Performance-wise, a back-of-the-envelope comparison with a quick and dirty experiment reveals that with both tools, a host query requires on average 7.7 milliseconds, not revealing any significant disadvantage of using the substring-matching dnsmasq tool over the constant-reply netwox equivalent.
The key ingredient of the virtual IP address setup is to assign one per Localstack service, with IP addresses roughly matching the Localstack mock service port numbers to avoid any confusion during debugging. For each service, all regions (and the region-less endpoint) need to be set up.
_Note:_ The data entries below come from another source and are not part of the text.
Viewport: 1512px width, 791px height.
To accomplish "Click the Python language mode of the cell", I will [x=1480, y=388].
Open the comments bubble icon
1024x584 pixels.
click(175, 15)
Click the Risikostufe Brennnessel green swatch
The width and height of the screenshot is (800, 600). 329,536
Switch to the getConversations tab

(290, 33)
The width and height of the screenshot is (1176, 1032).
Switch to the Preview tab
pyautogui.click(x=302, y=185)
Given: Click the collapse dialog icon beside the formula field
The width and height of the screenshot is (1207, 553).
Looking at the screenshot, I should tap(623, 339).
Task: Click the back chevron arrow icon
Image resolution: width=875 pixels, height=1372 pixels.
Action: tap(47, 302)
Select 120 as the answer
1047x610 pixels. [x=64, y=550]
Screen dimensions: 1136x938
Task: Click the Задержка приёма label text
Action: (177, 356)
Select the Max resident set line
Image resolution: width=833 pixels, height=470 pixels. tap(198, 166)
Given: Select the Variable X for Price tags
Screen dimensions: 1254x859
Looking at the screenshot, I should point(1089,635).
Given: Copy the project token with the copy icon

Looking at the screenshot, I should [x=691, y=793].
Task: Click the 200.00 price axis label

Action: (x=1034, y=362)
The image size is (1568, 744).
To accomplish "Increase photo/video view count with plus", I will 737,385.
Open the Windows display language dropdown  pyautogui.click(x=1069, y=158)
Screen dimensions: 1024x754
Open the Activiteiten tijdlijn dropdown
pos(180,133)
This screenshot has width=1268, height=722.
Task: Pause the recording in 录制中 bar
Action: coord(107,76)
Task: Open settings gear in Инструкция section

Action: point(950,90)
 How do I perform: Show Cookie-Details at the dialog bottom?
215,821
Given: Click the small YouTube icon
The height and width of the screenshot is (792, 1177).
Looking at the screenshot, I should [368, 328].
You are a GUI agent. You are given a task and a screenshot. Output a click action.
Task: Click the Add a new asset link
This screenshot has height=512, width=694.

The main instructions to realise this setup are given here:
# e.g. port=4574 for Localstack's AWS Lambda mock service
ip=10.10.0.$(($port-4500))
sudo ip addr add $ip/32 dev lo
sudo iptables -t nat -A OUTPUT -o lo -p tcp -m tcp -d $ip --dport 443 -j DNAT --to-destination 127.0.0.1:$port
sudo iptables -t nat -A POSTROUTING -o lo -m addrtype --src-type LOCAL --dst-type UNICAST -j MASQUERADE
In this setup, any request to the virtual IP address 10.10.0.74:443 is routed within the local network device (lo) to 127.0.0.1:4574, and together with dnsmasq on the front and Localstack on the back, commands such as ‘aws lambda list-functions’ will interact with the mock Lambda service without requiring further configuration.
In our research, we are now using one such emulation environment to evaluate the behaviour of cloud services and applications which build upon AWS services, and will report about the results in the future.